▶ **任务提示**: 将关于 PipelineDB 实时处理 Kafka 消息流的文章中从“PostgreSQL 流计算指 pipelinedb”起、一直到“使用Kafka来存储和处理。”为止（包括这部分）的原文一字不改地输出。

▶ **学习文本**:
>>>
PostgreSQL 流计算指 pipelinedb 实时处理Kafka消息流
背景
Kafka是一个分布式的消息系统,应用范围广泛,例如用于消息管理,WEB站点的活跃度跟踪,监控数据,日志聚合,流处理,提交日志,等等。
具体可参考:
http://kafka.apache.org/documentation.html#gettingStarted
对于流数据记录的场景,我们可能会想到它可以替代原始的记录日志文件,或记录在数据库中的流水记录的应用场景。例如运营商的网关日志,互联网应用中的用户轨迹,网站的浏览轨迹,O2O应用中的用户或资产运动轨迹等。这些记录都是时间或空间的流水记录,你有可能会使用Kafka来存储和处理。
现在PipelineDB可以和Kafka完美结合,作为Kafka的一个实时的消息消费者,完成实时的数据统计,完全可以替代Storm,因为PipelineDB定义一个统计维度实在是太方便了,一条SQL搞定,并且处理能力可以达到每秒千万行记录。
下面是个例子:
在本地起一个nginx服务端,并且使用siege模拟HTTP请求,nginx将记录这些行为,存储为JSON格式到文件中。
<<<
▶ **数据列表**:
>>>
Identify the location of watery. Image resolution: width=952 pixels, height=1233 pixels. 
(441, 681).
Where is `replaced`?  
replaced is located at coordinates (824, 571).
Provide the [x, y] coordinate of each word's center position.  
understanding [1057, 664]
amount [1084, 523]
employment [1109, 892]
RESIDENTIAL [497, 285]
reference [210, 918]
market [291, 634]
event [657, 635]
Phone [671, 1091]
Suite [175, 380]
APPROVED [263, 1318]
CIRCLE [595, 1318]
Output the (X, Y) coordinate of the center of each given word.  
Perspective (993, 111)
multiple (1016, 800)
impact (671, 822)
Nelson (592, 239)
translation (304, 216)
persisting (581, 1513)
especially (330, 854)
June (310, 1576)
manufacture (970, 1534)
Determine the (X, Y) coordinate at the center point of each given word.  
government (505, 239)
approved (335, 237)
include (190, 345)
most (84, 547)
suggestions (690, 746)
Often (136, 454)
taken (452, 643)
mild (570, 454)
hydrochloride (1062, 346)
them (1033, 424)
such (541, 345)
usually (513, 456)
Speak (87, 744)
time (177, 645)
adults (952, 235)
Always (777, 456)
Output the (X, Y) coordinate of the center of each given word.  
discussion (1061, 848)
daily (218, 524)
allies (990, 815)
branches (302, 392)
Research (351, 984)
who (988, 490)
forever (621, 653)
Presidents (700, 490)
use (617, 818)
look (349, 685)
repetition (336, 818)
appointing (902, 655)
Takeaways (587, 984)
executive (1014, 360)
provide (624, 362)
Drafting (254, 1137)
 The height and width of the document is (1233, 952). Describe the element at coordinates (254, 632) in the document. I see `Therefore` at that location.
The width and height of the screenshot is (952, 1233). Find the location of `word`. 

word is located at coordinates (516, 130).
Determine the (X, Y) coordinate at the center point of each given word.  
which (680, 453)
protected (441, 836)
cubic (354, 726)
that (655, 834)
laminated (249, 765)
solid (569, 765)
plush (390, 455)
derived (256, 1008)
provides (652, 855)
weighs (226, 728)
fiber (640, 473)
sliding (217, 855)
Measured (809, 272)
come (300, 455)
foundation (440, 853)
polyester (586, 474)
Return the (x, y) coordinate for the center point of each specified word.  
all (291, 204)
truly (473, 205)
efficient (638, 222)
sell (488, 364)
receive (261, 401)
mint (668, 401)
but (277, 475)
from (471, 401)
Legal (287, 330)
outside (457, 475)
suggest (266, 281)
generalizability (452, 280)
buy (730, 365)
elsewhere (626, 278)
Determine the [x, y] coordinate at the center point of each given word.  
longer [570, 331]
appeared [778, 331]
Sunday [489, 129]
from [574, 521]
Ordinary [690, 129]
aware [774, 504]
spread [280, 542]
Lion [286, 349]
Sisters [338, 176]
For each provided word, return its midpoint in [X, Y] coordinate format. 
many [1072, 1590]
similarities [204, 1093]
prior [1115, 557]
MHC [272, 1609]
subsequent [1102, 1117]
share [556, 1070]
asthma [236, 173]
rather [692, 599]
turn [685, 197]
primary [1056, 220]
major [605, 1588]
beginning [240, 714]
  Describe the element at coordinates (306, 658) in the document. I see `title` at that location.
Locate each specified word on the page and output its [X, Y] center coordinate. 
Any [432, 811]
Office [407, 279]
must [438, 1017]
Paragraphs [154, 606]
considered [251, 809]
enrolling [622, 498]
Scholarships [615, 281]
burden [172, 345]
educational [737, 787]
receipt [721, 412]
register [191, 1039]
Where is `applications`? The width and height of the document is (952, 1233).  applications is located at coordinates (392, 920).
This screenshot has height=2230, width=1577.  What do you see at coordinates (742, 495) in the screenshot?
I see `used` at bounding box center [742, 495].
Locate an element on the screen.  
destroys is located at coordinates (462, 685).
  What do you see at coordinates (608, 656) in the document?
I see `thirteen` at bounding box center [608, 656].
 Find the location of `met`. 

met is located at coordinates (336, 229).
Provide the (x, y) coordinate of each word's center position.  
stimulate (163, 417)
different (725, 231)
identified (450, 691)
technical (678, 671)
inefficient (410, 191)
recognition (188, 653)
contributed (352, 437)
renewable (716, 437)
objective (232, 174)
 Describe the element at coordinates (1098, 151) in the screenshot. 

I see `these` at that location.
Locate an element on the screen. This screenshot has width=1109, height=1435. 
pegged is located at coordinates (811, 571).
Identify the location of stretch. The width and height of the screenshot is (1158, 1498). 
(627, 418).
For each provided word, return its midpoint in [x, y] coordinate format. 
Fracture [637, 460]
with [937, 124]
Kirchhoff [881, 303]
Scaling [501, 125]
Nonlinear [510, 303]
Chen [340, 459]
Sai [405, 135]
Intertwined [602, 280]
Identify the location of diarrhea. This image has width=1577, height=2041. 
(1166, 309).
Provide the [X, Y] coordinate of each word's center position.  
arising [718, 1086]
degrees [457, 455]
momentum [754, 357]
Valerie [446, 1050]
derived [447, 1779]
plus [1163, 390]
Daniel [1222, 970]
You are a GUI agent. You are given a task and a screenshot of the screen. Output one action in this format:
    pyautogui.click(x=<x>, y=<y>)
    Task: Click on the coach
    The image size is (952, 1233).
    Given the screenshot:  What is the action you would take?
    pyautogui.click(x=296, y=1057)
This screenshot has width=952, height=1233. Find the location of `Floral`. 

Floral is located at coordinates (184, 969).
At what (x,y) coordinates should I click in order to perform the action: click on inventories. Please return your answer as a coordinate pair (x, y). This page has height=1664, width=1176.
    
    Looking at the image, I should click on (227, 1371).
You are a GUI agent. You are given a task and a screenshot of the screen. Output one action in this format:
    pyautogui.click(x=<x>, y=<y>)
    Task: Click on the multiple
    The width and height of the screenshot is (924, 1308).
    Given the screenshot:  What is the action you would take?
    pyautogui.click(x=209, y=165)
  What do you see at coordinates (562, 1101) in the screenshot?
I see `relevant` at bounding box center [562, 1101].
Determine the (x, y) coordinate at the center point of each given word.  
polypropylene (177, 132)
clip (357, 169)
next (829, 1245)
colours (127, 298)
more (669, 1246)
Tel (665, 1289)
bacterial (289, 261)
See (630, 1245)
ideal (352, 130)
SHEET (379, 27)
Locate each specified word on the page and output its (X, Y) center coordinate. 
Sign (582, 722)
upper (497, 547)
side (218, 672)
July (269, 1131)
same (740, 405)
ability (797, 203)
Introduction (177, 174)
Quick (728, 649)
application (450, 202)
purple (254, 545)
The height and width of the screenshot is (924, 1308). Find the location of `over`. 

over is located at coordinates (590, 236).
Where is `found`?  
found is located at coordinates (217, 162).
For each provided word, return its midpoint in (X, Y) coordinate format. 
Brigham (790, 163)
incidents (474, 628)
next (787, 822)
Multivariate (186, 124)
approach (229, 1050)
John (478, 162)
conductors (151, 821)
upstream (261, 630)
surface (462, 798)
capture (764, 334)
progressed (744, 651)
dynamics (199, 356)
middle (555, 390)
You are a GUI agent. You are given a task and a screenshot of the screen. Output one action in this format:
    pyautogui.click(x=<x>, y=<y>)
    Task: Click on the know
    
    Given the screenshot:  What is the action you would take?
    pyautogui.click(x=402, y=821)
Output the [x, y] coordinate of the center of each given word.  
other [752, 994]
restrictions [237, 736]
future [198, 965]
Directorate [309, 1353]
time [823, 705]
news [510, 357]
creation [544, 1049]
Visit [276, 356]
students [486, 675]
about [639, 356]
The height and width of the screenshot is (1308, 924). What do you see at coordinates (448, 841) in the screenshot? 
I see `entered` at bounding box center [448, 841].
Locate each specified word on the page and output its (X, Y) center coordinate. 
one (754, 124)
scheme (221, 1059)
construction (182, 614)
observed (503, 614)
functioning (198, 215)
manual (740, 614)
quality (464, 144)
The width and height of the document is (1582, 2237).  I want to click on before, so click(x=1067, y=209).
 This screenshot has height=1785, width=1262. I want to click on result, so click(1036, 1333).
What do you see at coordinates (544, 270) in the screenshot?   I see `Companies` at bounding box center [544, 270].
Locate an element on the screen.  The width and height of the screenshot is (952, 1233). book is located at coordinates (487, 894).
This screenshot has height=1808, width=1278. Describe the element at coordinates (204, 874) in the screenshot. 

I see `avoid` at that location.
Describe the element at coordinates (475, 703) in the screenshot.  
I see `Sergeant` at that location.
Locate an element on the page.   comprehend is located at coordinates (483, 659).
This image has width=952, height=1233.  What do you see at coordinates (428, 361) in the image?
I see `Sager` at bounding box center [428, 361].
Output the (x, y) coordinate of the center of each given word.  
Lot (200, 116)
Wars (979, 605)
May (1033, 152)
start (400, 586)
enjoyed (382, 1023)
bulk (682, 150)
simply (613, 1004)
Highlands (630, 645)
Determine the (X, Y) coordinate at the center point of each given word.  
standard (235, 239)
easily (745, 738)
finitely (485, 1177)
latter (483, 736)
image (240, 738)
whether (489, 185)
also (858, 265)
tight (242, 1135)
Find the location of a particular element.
<<<
▶ **任务回答**:
PostgreSQL 流计算指 pipelinedb 实时处理Kafka消息流
背景
Kafka是一个分布式的消息系统,应用范围广泛,例如用于消息管理,WEB站点的活跃度跟踪,监控数据,日志聚合,流处理,提交日志,等等。
具体可参考:
http://kafka.apache.org/documentation.html#gettingStarted
对于流数据记录的场景,我们可能会想到它可以替代原始的记录日志文件,或记录在数据库中的流水记录的应用场景。例如运营商的网关日志,互联网应用中的用户轨迹,网站的浏览轨迹,O2O应用中的用户或资产运动轨迹等。这些记录都是时间或空间的流水记录,你有可能会使用Kafka来存储和处理。